● **PROBLEMS TO WORK ON**
(a) From the extract about mylol.com below, list each distinct age in years that it mentions, in order of first appearance.
(b) Using the extract about mylol.com below, decide whether each statement agrees with it. Answer yes or no and quote the deciding words.
(i) The site raised its upper age limit from 20 to 25.
(ii) Users aged 21 and above were deleted when the age limit changed.
(iii) The site has 300,000 users worldwide.
## Begin EXTRACT
One website marketing itself at 13- to 20-year-olds – mylol.com – has breached rules governing nudity with posts including: “Do any girls want to post nudes message [sic]” and “Horny girls message me”, an investigation by The Independent has found.

Alongside graphic profile pictures of children, forums addressing troubling topics can be found on the site, which has been linked to several cases of rape and sexual assault against teenager. These included a forum asking: “Do You Like To Cut Yourself?”, which had been live for nearly two months without moderation.

The website recently lowered its upper age limit from 25 years old to 20, but without deleting users aged 21 and above – despite adults as old as 60 being found to have signed up to the service, which is popular among British teenagers and has 300,000 users worldwide.

In its terms and conditions, mylol.com states its “private messaging system is built to detect a huge range of suspicious sexually explicit keywords... [to] see if any users are trying to engage in any illegal or inappropriate activity”.
## End EXTRACT
## Begin ENTRIES
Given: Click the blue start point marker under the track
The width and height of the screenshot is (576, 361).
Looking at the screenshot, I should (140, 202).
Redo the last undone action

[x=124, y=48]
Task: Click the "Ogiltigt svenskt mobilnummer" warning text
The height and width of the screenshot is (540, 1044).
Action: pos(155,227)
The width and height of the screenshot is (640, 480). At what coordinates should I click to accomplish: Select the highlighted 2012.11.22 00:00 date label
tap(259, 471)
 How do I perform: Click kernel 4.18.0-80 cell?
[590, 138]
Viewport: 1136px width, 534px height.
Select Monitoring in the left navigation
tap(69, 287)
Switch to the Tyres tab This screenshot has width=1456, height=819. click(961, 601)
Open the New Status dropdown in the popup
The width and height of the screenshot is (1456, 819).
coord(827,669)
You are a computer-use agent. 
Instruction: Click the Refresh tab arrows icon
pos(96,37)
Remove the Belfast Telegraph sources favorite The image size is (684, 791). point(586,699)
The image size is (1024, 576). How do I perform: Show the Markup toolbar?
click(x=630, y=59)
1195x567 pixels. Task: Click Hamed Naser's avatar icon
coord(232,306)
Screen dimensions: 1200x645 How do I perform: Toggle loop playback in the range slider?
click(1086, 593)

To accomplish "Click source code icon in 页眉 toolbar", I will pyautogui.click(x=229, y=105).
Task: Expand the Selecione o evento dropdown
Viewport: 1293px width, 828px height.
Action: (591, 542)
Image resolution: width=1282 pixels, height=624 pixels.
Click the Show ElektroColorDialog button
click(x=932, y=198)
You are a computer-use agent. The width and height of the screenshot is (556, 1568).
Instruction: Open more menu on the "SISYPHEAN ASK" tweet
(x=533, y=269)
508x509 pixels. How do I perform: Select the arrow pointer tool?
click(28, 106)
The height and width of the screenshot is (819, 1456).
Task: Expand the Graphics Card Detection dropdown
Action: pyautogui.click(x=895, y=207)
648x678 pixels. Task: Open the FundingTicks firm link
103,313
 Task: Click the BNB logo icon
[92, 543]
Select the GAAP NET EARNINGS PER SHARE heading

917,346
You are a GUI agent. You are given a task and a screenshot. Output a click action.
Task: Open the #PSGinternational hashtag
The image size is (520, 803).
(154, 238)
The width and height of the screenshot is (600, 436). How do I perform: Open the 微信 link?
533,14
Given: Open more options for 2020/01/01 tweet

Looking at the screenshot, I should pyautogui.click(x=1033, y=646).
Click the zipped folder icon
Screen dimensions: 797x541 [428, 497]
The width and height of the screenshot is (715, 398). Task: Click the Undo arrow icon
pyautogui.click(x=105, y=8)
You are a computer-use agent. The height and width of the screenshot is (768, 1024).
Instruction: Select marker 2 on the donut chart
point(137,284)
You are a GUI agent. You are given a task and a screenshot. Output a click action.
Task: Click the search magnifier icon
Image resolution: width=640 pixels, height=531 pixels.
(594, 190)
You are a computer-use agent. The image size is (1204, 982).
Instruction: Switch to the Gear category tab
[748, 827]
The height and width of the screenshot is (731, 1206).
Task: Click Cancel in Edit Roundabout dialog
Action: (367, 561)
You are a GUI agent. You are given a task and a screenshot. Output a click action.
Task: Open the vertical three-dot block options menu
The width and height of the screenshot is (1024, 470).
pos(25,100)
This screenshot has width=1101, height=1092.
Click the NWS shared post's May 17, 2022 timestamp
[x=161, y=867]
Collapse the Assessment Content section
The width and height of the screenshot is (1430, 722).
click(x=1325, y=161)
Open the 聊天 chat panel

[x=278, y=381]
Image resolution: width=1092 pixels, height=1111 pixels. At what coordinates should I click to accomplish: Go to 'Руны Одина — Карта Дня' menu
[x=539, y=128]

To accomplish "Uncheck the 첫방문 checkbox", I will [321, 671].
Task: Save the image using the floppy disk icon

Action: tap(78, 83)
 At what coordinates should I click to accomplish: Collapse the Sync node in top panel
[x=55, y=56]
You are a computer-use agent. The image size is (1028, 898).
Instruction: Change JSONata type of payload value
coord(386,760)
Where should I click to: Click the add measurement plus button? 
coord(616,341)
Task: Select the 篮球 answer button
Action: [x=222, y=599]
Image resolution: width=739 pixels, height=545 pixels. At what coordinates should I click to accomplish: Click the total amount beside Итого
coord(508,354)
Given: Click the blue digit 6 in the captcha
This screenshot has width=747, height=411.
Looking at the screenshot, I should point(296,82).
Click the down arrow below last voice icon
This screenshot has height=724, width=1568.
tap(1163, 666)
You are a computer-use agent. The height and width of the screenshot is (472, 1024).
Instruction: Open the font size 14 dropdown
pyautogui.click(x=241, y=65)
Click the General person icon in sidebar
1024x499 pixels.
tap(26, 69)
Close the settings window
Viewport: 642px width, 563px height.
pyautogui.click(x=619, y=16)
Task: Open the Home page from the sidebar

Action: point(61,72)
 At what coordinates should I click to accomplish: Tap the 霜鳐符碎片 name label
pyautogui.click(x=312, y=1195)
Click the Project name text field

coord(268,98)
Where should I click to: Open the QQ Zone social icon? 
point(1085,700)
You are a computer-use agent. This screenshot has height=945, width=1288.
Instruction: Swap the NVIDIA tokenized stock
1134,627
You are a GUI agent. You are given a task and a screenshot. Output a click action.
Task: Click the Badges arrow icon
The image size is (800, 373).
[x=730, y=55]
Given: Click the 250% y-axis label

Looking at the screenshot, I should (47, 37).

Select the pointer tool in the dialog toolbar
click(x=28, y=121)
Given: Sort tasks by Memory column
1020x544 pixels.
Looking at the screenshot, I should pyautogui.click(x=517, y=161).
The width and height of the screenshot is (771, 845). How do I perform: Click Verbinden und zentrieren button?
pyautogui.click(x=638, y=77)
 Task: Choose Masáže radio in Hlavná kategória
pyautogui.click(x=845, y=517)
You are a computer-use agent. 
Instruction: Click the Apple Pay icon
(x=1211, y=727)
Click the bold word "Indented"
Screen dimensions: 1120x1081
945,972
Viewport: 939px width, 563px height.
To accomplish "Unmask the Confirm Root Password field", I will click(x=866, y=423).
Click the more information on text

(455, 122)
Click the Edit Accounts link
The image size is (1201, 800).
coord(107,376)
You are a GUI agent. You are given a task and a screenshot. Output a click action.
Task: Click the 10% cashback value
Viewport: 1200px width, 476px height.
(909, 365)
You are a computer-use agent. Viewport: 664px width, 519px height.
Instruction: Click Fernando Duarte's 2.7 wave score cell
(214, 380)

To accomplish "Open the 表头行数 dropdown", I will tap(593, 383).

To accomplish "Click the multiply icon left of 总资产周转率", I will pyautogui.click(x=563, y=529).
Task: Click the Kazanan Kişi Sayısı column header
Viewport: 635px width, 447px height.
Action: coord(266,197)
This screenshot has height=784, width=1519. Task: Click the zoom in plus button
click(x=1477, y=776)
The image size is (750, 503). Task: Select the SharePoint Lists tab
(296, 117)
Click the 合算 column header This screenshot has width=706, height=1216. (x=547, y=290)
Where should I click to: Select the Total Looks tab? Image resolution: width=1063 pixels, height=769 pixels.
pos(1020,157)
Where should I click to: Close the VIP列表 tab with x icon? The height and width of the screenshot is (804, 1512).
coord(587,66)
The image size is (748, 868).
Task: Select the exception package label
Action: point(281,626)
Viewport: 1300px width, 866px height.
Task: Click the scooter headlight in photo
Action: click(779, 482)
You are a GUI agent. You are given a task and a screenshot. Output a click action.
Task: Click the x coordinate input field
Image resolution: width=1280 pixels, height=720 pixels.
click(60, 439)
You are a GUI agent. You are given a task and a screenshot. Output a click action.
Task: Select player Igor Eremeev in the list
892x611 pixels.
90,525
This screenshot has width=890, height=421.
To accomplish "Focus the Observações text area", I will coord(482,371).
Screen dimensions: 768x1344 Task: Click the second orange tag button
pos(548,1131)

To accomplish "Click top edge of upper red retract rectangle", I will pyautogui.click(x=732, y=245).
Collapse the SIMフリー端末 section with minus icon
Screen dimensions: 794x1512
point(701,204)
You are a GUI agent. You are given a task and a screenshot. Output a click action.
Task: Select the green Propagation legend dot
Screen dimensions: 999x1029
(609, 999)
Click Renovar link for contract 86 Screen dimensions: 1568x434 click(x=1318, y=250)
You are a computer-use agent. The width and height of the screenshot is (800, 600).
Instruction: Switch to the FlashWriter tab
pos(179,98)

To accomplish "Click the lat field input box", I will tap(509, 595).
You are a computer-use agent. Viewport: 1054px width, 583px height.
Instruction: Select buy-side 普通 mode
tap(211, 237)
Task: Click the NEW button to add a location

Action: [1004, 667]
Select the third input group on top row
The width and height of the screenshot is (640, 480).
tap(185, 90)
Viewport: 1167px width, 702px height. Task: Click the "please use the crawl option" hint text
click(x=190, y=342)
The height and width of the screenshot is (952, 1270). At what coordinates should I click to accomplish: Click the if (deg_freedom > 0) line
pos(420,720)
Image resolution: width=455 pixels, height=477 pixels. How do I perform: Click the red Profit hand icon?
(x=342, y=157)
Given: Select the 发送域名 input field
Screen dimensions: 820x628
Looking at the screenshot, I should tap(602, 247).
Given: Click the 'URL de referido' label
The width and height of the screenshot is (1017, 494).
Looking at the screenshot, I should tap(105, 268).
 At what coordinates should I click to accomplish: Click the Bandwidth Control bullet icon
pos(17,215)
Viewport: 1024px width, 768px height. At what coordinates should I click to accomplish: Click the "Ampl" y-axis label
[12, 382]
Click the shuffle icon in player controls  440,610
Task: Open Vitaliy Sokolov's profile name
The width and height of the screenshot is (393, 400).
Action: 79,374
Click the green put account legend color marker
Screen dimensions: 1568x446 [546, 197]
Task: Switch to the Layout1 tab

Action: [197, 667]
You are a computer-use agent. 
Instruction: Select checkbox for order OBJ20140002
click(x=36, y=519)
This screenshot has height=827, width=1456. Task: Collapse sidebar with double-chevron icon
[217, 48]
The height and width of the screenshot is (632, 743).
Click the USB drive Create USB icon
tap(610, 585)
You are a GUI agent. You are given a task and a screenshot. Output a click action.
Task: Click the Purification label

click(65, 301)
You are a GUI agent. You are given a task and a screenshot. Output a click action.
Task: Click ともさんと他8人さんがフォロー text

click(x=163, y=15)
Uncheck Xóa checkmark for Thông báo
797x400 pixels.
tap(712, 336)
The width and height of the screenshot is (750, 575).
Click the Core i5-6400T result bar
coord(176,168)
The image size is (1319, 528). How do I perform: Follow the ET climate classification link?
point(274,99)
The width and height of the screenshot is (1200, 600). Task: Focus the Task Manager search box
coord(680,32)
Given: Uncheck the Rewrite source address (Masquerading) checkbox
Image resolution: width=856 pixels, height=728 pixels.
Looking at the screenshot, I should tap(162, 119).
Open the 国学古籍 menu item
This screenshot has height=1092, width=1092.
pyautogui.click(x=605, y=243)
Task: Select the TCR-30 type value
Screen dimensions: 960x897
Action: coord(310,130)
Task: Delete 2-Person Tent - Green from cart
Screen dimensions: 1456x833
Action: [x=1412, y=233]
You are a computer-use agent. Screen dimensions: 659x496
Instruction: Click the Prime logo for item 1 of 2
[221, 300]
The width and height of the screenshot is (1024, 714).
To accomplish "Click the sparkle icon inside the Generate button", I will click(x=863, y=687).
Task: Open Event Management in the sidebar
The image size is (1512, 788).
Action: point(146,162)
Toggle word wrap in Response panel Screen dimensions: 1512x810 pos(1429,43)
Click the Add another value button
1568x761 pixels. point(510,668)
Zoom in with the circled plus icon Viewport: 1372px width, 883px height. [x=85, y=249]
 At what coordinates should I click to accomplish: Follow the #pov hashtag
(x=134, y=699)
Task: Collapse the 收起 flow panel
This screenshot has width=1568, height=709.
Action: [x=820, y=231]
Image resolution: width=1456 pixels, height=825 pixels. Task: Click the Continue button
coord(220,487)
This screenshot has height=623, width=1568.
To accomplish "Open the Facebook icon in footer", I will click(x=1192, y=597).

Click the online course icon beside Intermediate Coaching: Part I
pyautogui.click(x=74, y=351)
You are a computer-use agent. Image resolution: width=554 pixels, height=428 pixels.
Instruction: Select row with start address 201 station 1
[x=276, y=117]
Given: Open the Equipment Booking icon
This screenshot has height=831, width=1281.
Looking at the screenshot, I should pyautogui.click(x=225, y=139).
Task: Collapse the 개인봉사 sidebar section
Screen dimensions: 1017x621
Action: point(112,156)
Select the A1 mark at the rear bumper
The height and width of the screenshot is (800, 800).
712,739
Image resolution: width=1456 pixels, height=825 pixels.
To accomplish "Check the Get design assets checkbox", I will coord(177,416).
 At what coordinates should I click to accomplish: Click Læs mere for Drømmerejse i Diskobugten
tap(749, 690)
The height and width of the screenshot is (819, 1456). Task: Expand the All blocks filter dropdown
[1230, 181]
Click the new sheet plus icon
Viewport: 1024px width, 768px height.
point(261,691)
## End ENTRIES
● **ANSWER LIST**
(a) 13, 20, 25, 21, 60

(b)
(i) No: "lowered its upper age limit from 25 years old to 20"
(ii) No: "without deleting users aged 21 and above"
(iii) Yes: "has 300,000 users worldwide"